Patients and methods: In a prospective nonrandomized trial, we performed single sclerotherapy for bleeding gastric varices using ethanolamine oleate (n = 24) or butyl cyanoacrylate (n = 29). The patients were followed for a mean of 14 months.
Results: The rate of initial hemostasis (no bleeding occurred for 48 hours after sclerotherapy) was significantly higher in the butyl cyanoacrylate group (93%) than in the ethanolamine oleate group (67%) (p = 0.014).
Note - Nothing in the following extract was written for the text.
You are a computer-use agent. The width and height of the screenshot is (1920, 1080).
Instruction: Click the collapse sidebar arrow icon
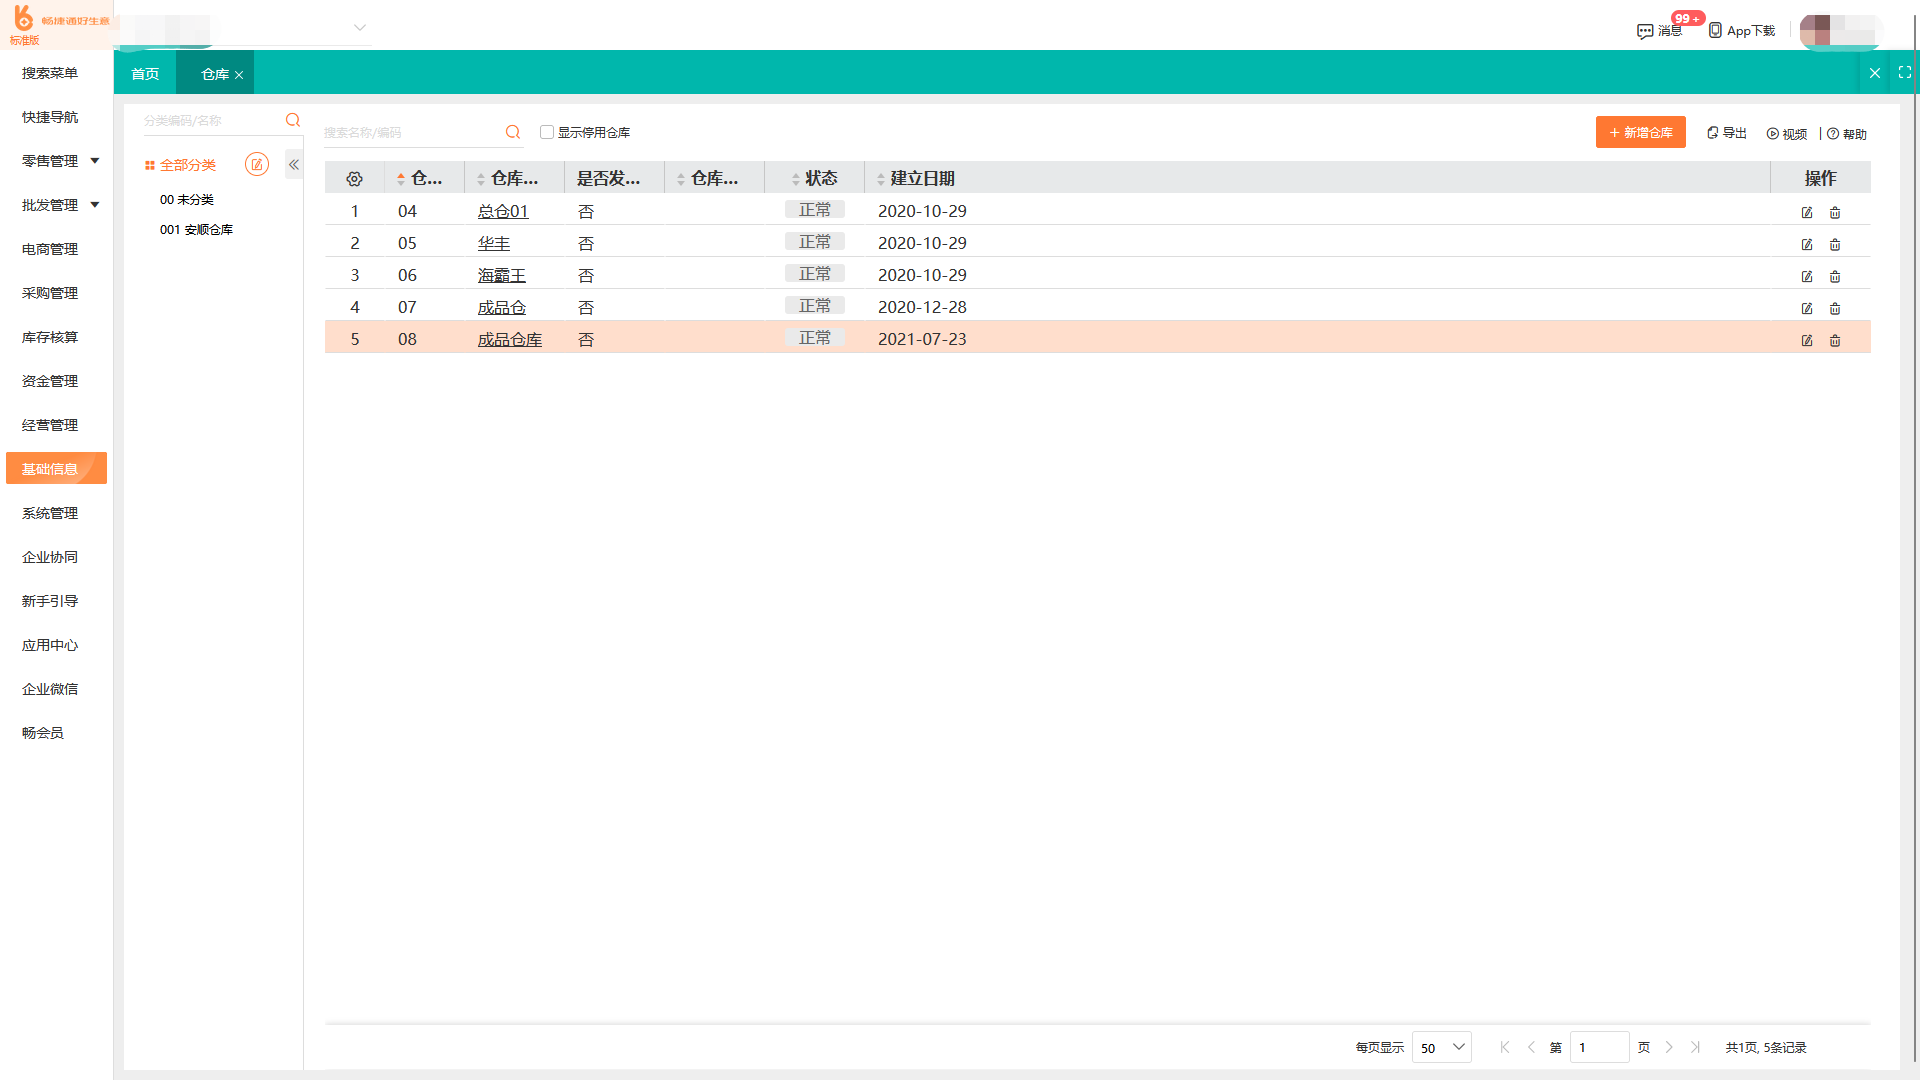point(294,165)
The rate of initial hemostasis in cardiac variceal bleeding did not differ significantly between the ethanolamine oleate and butyl cyanoacrylate groups (83% vs. 100%, p = 0.140). In contrast, the hemostasis rate for fundal variceal bleeding was significantly higher in the butyl cyanoacrylate group than in the ethanolamine oleate group (88% vs. 50%, p = 0.023). Although the rebleeding rate did not differ between the two groups (30% vs. 25%, p = 0.921), the mortality rate was significantly higher in the ethanolamine oleate group (67% vs. 38%, p = 0.043). In addition, the incidence of complications in the butyl cyanoacrylate group was similar to that in the ethanolamine oleate group (46% vs. 41%, p = 0.745).
Conclusions: These results suggest that initial control of fundal varices is more difficult than it is with cardiac varices, but butyl cyanoacrylate is superior to ethanolamine oleate, and the survival advantage from butyl cyanoacrylate seems to be partially related to the increased early bleeding deaths in the ethanolamine oleate group.